**How to complete this task:**
Go over the data and keep only the lines that include "will".

**Data provided:**
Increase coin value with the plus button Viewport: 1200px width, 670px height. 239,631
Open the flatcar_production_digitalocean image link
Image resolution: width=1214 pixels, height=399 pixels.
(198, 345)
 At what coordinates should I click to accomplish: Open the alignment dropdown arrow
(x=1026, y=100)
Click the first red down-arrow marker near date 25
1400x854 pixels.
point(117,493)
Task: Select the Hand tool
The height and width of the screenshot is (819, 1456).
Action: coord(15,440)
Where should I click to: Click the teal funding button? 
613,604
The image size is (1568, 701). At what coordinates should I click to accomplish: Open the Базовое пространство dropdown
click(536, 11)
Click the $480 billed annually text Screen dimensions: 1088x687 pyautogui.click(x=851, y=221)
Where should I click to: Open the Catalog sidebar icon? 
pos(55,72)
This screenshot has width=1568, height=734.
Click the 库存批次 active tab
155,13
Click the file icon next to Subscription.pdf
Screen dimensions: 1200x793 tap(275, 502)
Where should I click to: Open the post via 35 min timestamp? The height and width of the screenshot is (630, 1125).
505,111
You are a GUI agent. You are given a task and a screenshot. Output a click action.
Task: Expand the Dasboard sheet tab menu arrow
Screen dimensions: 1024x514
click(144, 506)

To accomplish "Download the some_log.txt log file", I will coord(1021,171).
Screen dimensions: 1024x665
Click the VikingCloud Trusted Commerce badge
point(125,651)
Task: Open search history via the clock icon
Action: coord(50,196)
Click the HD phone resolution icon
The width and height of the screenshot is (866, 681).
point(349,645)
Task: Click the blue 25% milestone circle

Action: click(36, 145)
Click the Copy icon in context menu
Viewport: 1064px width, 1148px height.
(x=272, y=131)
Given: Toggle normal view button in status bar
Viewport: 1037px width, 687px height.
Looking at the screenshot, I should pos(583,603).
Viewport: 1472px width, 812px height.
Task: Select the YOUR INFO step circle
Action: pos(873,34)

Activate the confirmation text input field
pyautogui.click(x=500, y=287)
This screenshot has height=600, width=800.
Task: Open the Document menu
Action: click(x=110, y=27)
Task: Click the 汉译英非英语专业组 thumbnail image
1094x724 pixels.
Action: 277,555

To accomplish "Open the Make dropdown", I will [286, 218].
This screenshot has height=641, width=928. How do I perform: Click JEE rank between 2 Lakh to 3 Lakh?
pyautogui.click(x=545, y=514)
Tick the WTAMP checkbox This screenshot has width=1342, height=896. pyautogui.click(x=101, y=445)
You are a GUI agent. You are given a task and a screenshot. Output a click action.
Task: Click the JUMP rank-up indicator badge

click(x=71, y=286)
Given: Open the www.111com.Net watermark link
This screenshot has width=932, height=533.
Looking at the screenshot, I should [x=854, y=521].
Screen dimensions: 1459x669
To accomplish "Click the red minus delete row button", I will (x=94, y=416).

**Reply:**
To accomplish "Download the some_log.txt log file", I will coord(1021,171).
To accomplish "Open the Make dropdown", I will [286, 218].
To accomplish "Click the red minus delete row button", I will (x=94, y=416).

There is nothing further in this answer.